Output the opening lines of the records exactly. End with the line that contains "Click the video progress slider handle".
= = = =
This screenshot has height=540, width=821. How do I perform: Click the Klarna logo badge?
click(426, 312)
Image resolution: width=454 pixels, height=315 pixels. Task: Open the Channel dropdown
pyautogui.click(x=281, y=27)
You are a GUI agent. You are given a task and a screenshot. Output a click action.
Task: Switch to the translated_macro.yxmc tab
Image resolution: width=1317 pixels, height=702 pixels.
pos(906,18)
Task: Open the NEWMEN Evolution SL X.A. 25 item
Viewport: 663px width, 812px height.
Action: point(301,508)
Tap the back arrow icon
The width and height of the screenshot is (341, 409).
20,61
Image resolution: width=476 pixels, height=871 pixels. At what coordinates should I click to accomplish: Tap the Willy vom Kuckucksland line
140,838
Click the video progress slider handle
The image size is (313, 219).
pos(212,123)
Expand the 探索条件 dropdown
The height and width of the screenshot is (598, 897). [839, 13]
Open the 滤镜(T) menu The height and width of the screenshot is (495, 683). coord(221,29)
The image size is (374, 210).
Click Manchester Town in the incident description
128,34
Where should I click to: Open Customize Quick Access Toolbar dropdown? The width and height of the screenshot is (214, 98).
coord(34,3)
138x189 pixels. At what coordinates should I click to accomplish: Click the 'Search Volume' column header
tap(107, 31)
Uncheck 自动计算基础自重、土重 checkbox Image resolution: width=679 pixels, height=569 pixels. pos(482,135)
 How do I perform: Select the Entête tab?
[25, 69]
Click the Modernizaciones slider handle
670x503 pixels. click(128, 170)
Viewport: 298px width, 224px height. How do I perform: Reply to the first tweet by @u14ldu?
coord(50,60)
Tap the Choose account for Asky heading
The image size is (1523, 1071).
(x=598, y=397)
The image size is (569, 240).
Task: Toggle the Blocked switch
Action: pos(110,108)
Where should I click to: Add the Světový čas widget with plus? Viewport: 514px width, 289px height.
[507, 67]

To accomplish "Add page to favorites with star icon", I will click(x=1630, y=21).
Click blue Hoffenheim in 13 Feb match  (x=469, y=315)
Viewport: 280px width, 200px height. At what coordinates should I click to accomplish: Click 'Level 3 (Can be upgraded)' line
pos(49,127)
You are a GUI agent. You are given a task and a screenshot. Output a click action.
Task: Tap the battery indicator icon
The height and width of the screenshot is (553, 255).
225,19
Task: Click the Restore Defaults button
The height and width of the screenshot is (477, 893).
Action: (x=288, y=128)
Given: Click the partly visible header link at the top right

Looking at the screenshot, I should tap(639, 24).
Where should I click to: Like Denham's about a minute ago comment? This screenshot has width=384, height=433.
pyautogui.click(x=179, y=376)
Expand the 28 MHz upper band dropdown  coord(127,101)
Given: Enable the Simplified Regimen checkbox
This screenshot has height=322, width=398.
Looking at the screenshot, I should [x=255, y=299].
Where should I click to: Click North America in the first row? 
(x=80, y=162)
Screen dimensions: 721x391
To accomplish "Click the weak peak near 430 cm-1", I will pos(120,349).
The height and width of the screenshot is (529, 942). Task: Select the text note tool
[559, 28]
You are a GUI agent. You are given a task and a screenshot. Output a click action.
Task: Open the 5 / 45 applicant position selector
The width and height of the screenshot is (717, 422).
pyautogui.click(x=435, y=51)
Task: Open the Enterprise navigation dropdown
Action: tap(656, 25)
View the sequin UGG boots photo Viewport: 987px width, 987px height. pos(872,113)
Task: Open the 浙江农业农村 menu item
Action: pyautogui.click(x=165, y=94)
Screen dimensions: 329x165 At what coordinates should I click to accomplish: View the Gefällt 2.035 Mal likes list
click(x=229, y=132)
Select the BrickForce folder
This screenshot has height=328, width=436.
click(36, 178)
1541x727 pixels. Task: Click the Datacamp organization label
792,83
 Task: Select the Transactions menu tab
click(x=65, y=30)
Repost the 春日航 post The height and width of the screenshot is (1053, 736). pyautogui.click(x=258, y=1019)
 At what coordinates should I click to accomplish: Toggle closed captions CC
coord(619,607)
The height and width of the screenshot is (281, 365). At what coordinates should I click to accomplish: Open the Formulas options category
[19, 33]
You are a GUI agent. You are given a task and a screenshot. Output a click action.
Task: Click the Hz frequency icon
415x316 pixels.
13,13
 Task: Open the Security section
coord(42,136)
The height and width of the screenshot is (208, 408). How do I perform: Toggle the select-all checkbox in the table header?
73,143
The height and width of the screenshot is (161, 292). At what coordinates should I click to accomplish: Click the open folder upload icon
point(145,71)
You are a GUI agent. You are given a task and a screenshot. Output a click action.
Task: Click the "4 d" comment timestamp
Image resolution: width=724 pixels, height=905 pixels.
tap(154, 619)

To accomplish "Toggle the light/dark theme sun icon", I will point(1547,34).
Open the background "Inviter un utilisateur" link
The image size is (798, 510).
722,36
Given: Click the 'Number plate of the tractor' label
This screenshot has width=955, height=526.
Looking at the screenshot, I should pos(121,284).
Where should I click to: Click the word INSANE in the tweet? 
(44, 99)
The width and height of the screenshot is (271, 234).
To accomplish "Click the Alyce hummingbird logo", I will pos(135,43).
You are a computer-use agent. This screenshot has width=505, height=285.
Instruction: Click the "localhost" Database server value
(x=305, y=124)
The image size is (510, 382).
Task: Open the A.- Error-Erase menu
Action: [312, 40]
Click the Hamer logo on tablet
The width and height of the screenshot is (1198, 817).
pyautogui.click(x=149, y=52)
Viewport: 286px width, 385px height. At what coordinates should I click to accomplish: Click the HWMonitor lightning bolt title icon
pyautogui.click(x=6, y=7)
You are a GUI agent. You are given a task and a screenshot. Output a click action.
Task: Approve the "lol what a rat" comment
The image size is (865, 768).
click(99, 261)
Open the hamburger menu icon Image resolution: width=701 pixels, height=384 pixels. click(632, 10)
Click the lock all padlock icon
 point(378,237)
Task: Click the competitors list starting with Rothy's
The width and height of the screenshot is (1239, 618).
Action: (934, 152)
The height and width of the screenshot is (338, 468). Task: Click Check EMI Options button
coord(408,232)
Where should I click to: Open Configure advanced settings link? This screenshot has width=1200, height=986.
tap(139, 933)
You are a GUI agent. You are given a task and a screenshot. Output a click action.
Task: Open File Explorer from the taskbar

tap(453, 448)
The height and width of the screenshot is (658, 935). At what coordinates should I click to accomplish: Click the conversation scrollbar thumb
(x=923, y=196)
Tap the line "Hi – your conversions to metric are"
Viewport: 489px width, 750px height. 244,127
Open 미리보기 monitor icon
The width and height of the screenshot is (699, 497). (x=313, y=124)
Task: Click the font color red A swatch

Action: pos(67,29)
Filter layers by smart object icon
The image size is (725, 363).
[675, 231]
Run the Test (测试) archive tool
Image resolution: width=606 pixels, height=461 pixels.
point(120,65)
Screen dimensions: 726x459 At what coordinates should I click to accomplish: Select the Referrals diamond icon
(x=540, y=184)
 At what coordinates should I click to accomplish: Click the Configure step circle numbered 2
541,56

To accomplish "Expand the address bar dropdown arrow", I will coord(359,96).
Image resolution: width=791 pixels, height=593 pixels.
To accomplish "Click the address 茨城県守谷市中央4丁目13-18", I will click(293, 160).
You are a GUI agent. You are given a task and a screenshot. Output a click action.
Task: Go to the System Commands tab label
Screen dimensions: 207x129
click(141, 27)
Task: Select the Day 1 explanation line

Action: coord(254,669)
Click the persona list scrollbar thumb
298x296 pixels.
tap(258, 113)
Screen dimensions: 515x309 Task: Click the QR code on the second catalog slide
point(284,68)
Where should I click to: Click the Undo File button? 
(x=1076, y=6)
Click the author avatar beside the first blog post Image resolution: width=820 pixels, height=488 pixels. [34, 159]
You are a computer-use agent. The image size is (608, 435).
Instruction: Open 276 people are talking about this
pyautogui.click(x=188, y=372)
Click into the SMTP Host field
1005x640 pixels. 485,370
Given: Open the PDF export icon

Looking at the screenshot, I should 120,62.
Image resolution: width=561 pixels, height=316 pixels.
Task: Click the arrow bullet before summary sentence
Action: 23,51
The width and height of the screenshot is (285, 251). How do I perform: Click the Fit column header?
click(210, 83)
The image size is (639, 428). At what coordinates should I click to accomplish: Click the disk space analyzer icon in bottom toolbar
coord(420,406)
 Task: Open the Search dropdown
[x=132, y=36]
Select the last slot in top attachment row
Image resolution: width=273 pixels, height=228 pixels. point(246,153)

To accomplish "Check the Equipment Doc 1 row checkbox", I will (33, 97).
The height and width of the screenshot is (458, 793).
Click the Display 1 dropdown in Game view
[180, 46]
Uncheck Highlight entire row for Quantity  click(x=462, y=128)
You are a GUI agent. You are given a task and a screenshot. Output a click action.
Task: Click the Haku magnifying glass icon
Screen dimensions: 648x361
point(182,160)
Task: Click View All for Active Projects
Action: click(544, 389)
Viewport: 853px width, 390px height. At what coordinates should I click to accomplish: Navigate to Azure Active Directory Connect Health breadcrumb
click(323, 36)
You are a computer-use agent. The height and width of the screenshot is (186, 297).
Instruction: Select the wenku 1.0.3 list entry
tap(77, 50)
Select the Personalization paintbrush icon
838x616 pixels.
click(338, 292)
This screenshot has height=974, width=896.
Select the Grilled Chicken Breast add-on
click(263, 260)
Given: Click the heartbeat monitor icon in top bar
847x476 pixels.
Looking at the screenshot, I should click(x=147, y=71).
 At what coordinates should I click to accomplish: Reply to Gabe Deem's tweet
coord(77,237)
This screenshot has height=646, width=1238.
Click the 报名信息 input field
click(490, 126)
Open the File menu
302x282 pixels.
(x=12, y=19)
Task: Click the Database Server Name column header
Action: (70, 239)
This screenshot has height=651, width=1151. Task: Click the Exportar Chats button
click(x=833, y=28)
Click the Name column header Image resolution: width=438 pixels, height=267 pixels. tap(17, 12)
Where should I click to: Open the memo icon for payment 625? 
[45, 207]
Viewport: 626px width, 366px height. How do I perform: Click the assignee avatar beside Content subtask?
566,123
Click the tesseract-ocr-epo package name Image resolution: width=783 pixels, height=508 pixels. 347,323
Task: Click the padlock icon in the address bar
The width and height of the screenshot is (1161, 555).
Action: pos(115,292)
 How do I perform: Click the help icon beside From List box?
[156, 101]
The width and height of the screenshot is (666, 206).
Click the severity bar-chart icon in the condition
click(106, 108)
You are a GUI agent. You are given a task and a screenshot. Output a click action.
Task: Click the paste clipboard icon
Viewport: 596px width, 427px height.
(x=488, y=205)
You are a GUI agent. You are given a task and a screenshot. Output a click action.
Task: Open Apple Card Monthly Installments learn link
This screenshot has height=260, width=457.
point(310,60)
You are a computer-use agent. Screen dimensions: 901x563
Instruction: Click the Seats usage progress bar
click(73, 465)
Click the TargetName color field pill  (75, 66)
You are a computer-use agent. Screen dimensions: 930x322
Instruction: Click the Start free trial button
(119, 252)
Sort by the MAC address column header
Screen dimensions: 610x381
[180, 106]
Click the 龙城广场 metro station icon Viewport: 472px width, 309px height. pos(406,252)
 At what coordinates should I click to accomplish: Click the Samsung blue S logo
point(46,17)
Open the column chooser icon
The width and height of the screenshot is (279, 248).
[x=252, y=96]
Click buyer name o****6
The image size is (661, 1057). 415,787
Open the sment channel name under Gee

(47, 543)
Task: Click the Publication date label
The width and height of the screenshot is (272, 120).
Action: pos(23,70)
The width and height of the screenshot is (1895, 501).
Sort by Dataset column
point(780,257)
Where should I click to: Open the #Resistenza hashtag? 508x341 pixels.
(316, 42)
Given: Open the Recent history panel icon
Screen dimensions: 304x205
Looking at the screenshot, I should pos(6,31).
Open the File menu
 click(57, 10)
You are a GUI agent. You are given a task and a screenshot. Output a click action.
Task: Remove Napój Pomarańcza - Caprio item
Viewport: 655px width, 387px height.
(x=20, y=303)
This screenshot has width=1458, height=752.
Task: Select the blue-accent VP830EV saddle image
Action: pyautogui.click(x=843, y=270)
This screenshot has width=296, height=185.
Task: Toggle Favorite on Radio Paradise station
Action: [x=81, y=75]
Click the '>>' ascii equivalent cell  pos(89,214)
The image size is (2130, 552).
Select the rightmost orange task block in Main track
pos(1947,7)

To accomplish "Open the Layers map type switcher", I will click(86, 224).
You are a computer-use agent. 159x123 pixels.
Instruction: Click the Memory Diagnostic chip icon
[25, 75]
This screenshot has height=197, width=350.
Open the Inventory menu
= = = =
RESPONSE AREA
This screenshot has height=540, width=821. How do I perform: Click the Klarna logo badge?
click(426, 312)
Image resolution: width=454 pixels, height=315 pixels. Task: Open the Channel dropdown
pyautogui.click(x=281, y=27)
You are a GUI agent. You are given a task and a screenshot. Output a click action.
Task: Switch to the translated_macro.yxmc tab
Image resolution: width=1317 pixels, height=702 pixels.
pos(906,18)
Task: Open the NEWMEN Evolution SL X.A. 25 item
Viewport: 663px width, 812px height.
Action: point(301,508)
Tap the back arrow icon
The width and height of the screenshot is (341, 409).
20,61
Image resolution: width=476 pixels, height=871 pixels. At what coordinates should I click to accomplish: Tap the Willy vom Kuckucksland line
140,838
Click the video progress slider handle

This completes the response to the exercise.